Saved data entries
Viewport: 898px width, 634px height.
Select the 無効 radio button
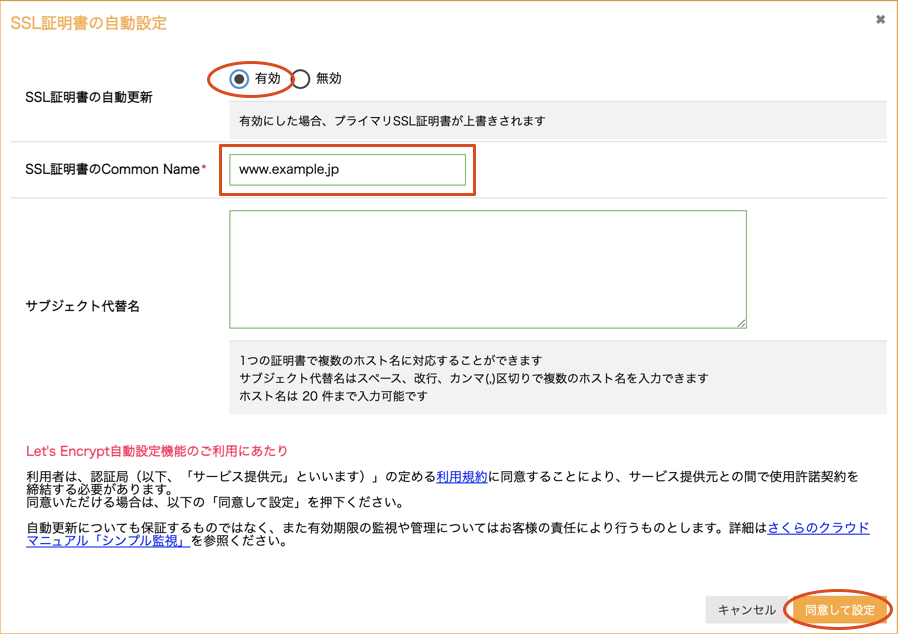pos(300,79)
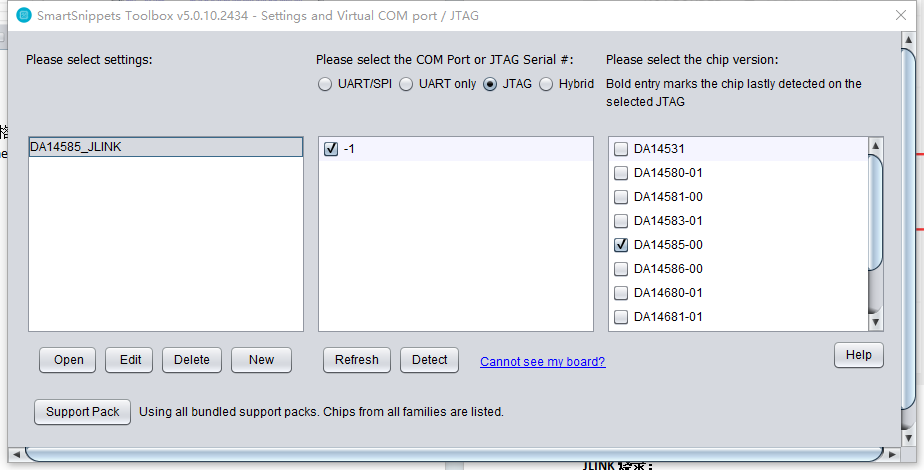Open the Cannot see my board link

coord(543,362)
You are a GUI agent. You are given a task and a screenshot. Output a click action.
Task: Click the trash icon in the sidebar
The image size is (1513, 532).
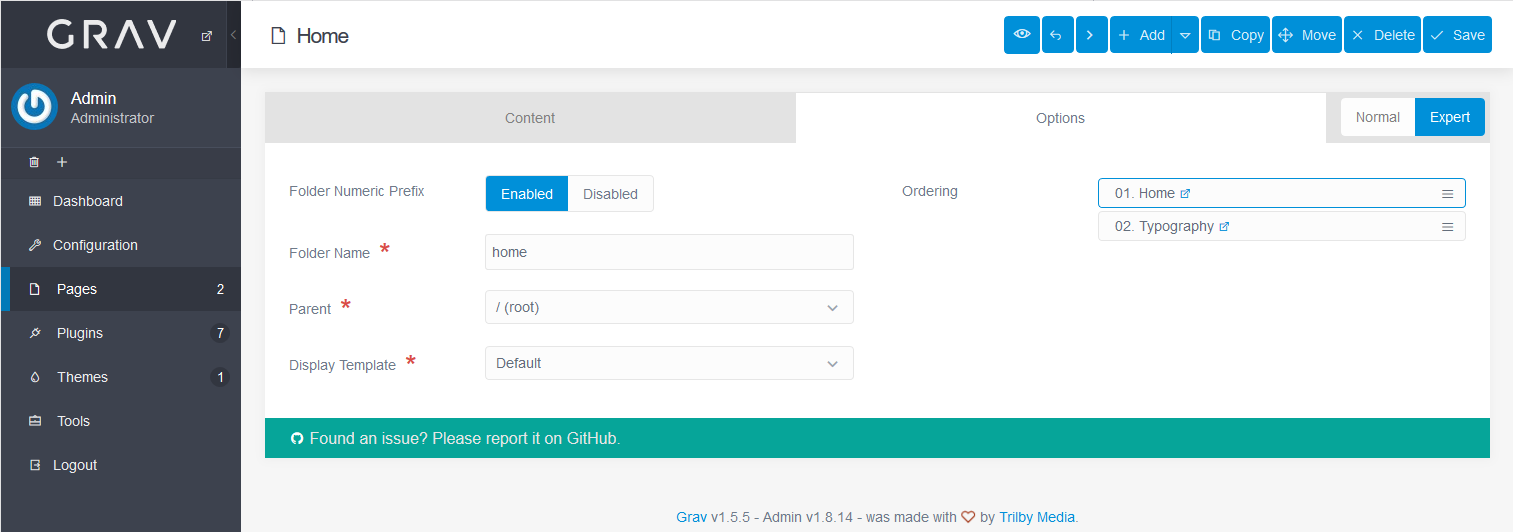tap(34, 162)
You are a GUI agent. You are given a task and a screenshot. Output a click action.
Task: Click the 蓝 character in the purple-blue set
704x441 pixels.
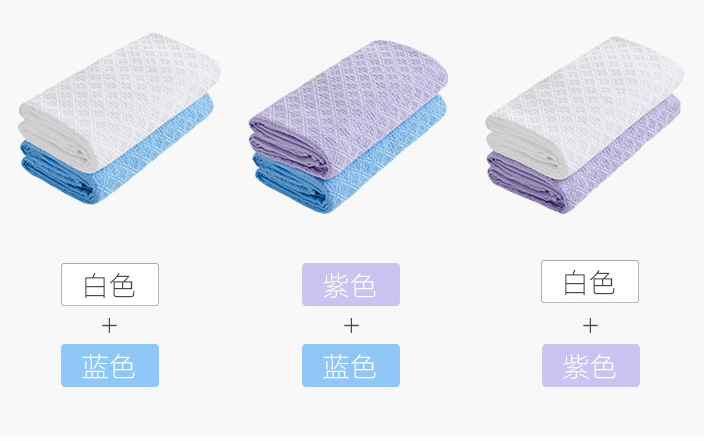[335, 366]
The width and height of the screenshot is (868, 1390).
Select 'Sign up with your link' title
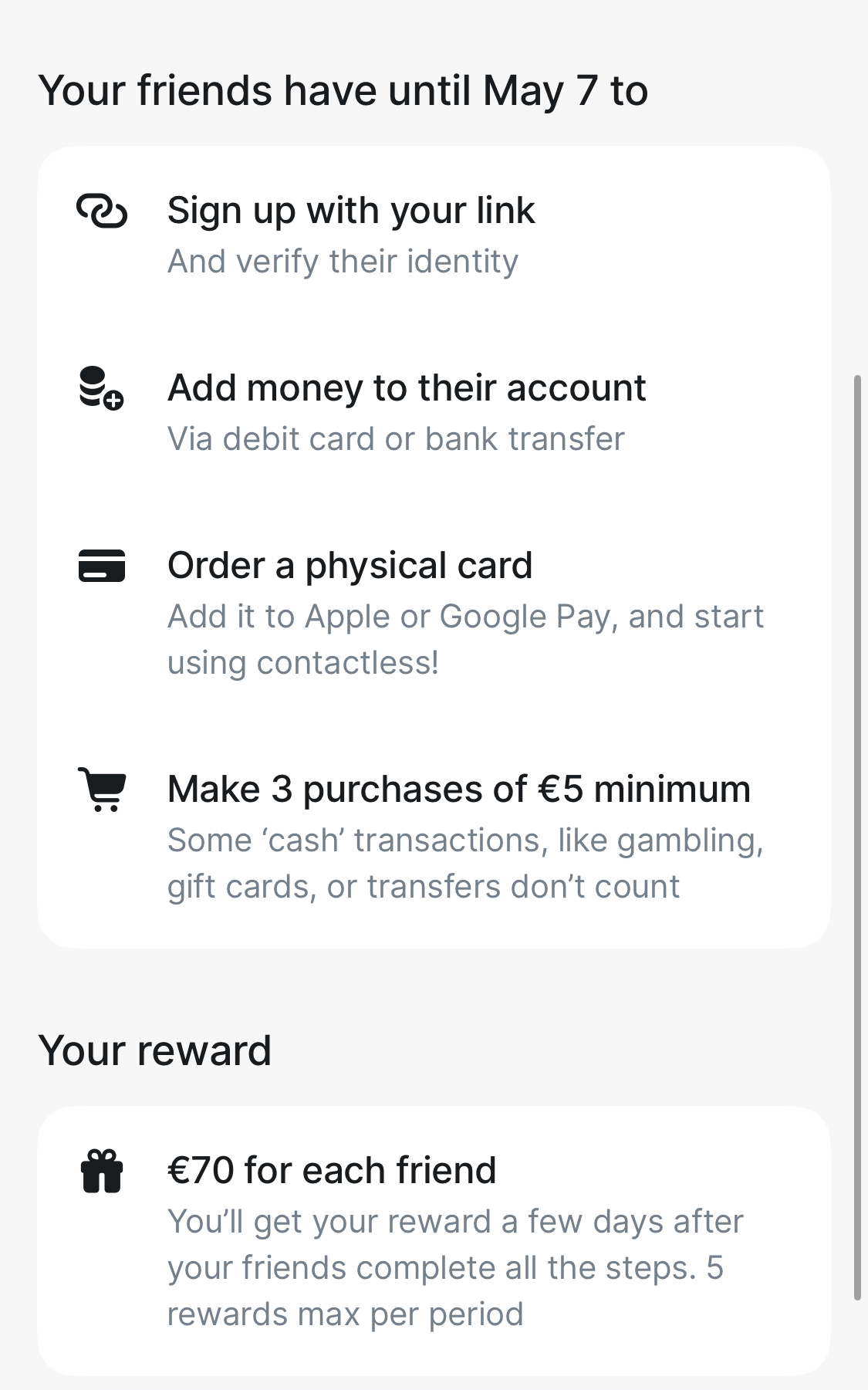click(x=351, y=211)
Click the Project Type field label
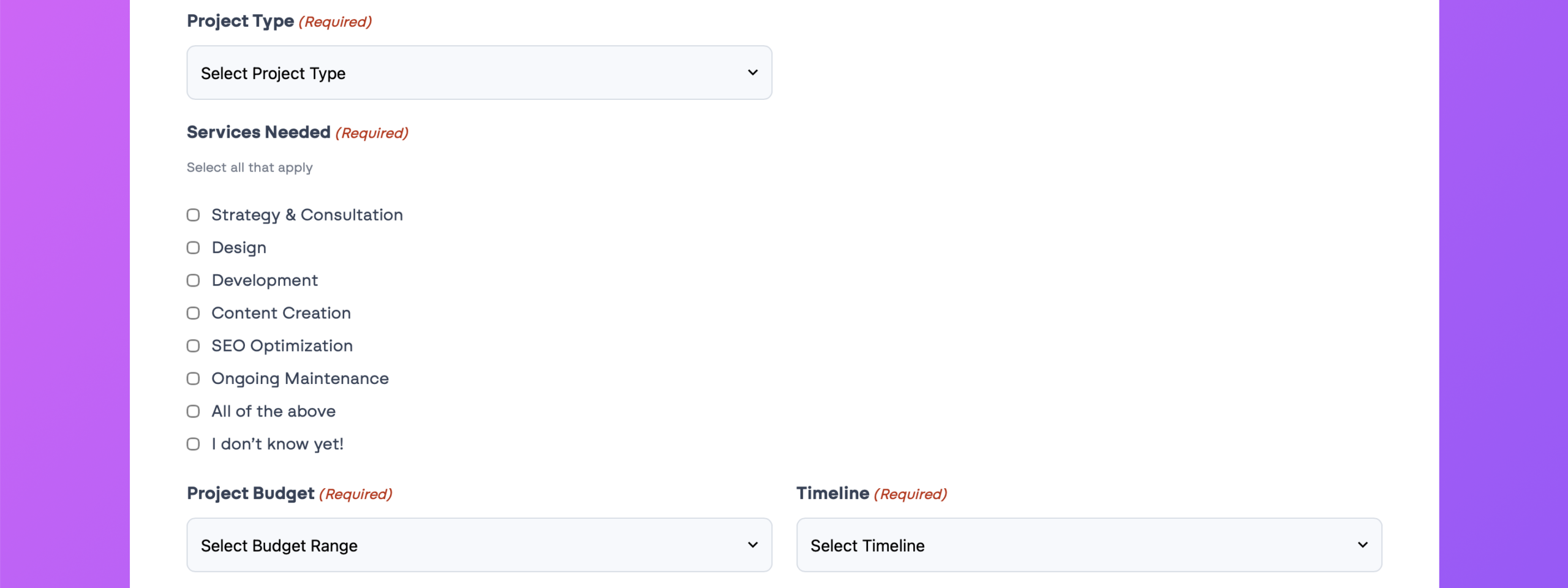This screenshot has width=1568, height=588. click(x=240, y=21)
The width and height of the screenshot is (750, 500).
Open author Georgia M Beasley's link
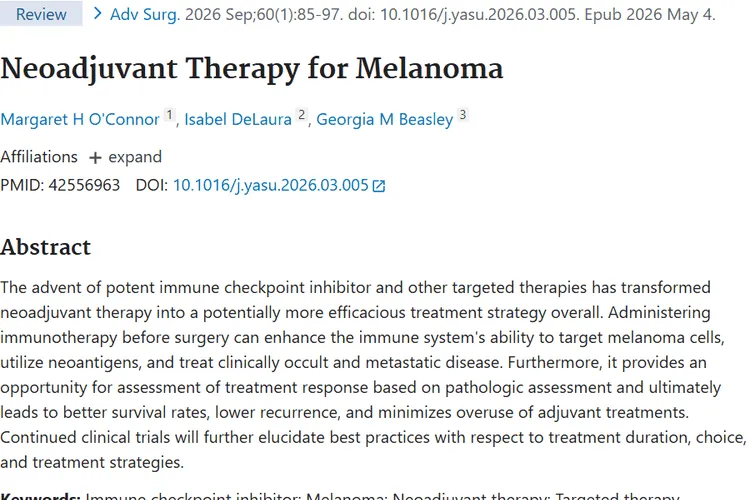(385, 119)
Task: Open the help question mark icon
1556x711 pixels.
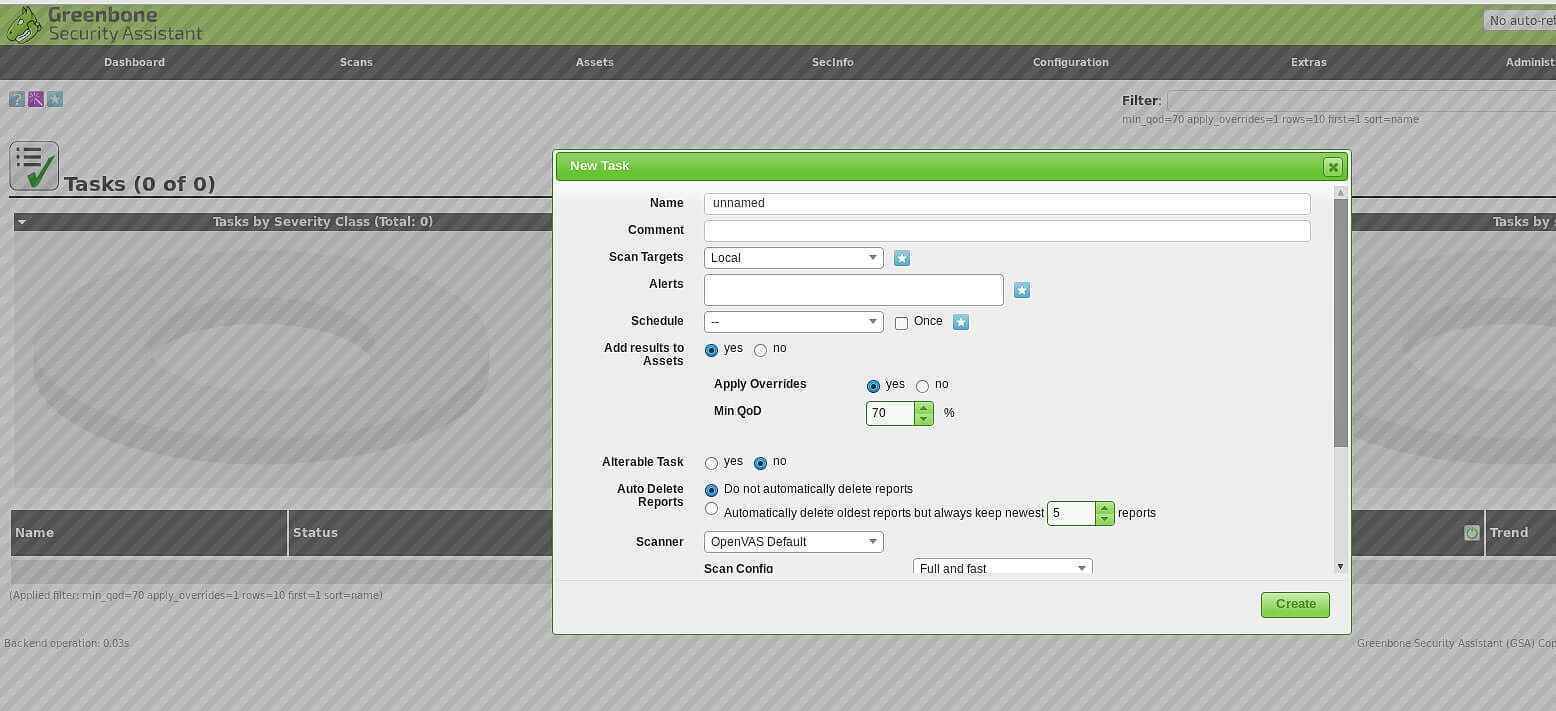Action: coord(16,99)
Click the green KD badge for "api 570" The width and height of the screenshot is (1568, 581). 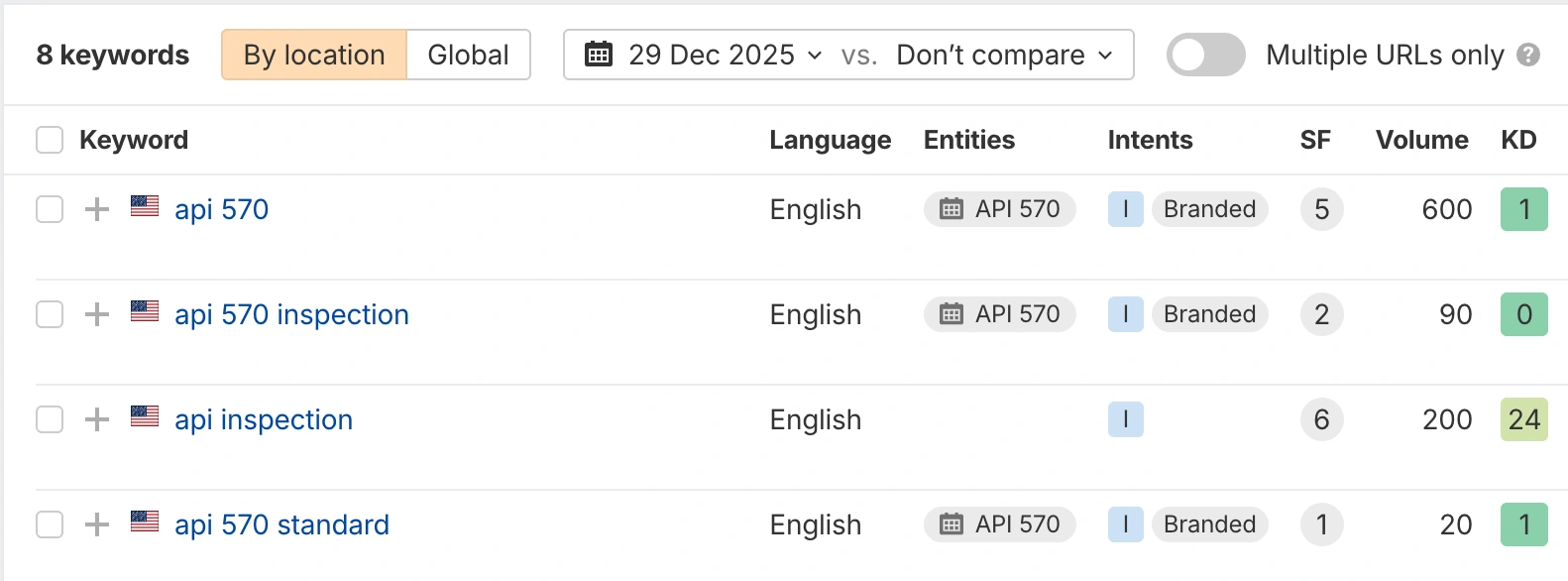click(1523, 209)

YOUR OBJECTIVE ->
Find out how many lines in the entries above hold "icon", then reply with that figure and nothing else.

RESPONSE ->
2